Needle Play – Death by Dying
Boston’s Needle Play claim to play “math fusion” and “jazzcore”, and they do not lie! Their sophomore release, Death by Dying—and its instrumental version, Death by Detail—proves it once again. Variable geometry riffs clash with very few things that could be labelled “jazz”, safe the occasional clean section and usual complex harmonies. Great album for angry dying.
Otis Sandsjö – Y-Otis 2 (We Jazz)
OK, the album artwork and title might be detrimental to its first impression, but it’s all going to go out of the window once you hit play. Swedish saxophonist Otis Sandsjö is back with an amazing electro-jazz record, an instrumental, part R&B, part hip-hop, parts jazz fusion, neo-classical, and drum & bass. It’s a solid album that’s definitely going to hook you.

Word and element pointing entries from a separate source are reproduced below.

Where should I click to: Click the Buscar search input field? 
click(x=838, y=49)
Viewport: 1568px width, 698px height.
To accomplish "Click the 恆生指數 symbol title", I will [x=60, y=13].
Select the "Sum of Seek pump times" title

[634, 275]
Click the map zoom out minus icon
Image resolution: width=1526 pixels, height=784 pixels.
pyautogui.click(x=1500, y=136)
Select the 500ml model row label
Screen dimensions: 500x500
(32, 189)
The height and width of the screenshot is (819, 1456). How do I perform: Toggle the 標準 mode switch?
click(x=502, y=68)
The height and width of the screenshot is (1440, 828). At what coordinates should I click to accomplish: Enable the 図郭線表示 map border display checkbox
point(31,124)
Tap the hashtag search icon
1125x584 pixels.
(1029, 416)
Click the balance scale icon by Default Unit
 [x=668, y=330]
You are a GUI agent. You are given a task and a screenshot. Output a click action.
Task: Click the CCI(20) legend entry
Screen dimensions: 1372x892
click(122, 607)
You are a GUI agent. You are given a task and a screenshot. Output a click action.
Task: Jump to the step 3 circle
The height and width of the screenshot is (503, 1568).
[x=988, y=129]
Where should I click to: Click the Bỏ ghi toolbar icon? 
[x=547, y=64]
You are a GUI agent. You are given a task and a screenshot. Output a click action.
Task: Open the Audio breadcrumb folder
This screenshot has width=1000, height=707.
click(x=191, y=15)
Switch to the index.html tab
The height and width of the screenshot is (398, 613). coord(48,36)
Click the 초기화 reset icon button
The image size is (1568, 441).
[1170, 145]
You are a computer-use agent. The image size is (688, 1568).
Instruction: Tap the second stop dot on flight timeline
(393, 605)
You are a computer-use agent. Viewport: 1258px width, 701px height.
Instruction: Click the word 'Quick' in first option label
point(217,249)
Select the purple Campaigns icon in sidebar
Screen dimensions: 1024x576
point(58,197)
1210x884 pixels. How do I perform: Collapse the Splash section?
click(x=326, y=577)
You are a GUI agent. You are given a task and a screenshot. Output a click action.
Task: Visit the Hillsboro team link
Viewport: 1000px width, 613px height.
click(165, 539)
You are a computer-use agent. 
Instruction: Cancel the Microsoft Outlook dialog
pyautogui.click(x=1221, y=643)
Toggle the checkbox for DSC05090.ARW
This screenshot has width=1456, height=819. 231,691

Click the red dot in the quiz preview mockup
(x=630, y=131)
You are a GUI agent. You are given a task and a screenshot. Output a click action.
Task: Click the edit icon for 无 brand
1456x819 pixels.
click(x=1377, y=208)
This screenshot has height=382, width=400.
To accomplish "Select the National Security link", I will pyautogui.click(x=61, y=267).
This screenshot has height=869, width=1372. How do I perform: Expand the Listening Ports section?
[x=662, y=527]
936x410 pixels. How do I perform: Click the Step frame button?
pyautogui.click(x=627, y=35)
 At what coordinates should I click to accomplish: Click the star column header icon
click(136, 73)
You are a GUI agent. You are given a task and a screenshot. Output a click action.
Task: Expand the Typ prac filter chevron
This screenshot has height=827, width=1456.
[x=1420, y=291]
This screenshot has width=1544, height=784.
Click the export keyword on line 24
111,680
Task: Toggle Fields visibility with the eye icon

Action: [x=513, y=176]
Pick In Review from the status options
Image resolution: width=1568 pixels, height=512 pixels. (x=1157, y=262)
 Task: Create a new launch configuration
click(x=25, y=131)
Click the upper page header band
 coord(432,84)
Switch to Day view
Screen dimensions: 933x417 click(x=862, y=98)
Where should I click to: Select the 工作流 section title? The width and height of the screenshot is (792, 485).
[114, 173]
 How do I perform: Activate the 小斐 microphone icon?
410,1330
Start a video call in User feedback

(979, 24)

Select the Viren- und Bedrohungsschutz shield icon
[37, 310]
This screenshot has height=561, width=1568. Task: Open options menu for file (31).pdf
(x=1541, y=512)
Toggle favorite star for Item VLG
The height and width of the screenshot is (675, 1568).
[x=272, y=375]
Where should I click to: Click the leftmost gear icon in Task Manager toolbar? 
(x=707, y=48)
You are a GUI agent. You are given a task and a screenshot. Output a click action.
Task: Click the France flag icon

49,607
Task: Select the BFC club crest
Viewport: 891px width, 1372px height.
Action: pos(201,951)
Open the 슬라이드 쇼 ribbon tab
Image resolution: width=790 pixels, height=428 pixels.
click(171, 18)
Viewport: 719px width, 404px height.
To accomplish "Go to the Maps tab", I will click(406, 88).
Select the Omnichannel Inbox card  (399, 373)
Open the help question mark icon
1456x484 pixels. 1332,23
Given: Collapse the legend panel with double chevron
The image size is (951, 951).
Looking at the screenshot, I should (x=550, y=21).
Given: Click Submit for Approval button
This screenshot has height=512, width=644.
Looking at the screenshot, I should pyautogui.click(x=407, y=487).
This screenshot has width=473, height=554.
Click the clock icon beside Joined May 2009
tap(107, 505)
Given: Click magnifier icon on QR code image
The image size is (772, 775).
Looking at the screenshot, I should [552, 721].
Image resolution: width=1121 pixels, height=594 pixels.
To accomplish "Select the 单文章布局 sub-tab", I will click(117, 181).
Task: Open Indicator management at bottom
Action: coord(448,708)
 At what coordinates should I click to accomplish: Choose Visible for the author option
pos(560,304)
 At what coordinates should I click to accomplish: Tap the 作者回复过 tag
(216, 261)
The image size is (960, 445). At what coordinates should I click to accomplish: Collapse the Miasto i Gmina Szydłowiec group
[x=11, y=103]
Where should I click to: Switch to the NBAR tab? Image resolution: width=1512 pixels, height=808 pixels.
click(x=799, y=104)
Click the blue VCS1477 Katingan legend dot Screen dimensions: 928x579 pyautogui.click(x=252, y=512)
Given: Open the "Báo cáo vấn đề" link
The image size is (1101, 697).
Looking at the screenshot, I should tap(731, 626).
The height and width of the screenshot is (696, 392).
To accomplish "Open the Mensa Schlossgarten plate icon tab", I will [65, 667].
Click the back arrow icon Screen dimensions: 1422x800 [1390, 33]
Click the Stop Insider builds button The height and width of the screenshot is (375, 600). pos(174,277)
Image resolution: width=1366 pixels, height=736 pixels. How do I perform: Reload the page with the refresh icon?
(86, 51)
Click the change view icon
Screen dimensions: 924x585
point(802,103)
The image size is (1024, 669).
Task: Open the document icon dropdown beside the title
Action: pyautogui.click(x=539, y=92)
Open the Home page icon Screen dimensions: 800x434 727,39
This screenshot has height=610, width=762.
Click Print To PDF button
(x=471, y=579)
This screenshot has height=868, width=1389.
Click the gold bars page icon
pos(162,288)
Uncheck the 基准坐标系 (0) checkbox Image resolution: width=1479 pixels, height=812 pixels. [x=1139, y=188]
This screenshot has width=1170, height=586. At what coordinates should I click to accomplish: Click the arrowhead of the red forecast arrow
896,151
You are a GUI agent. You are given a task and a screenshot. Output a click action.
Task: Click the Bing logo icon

Byzmuti – Τίποτα [Típota] (Orb Tapes)
Byzmuti‘s Τίποτα [Típota] might be a 2019 latecomer, but it came back up thanks to Orb Tapes’s physical release this month. Contrary to typical nu jazz and R&B fashion, this album consists of only four songs, but these are all around ten to fifteen minutes long. Thanks to these impressive lengths, the songs each have convoluted structures and don’t shy from straying off the beaten path. This makes for a very progressive experience, and one that’ll definitely not go by unnoticed.
Thanya Iyer – Kind (Topshelf)
Kind is the latest album from Montréal singer and multi-instrumentalist Thanya Iyer, where pop and jazz blend together into a somewhat experimental, off-kilter experience. It has soul, it has melodic hooks, it has improvisation, it has electronics… It has it all, and it’s an outstanding record!
Quinsin Nachoff – Pivotal Arc (Whirlwind)
Pivotal Arc sees the release of three of composer and saxophonist Quinsin Nachoff‘s compositions: a violin concerto in three movements, a string quartet in four, and the title track. On this album, contemporary classical and avant-garde jazz meet and interbreed into a powerful combination of the best of both worlds.
Pedro Melo Alves – In Igma (Clean Feed)
Pedro Melo Alves is a Portuguese drummer and composer dwelling in avant-garde jazz and electroacoustic compositions. On In Igma, out via the Clean Feed label, we can hear five of Pedro’s compositions mostly focused on voice and atmosphere. They sound like a soundtrack to some ritual or a tense horror movie. It might be a rather deranging experience, but it’s beautiful and awesome at the same time.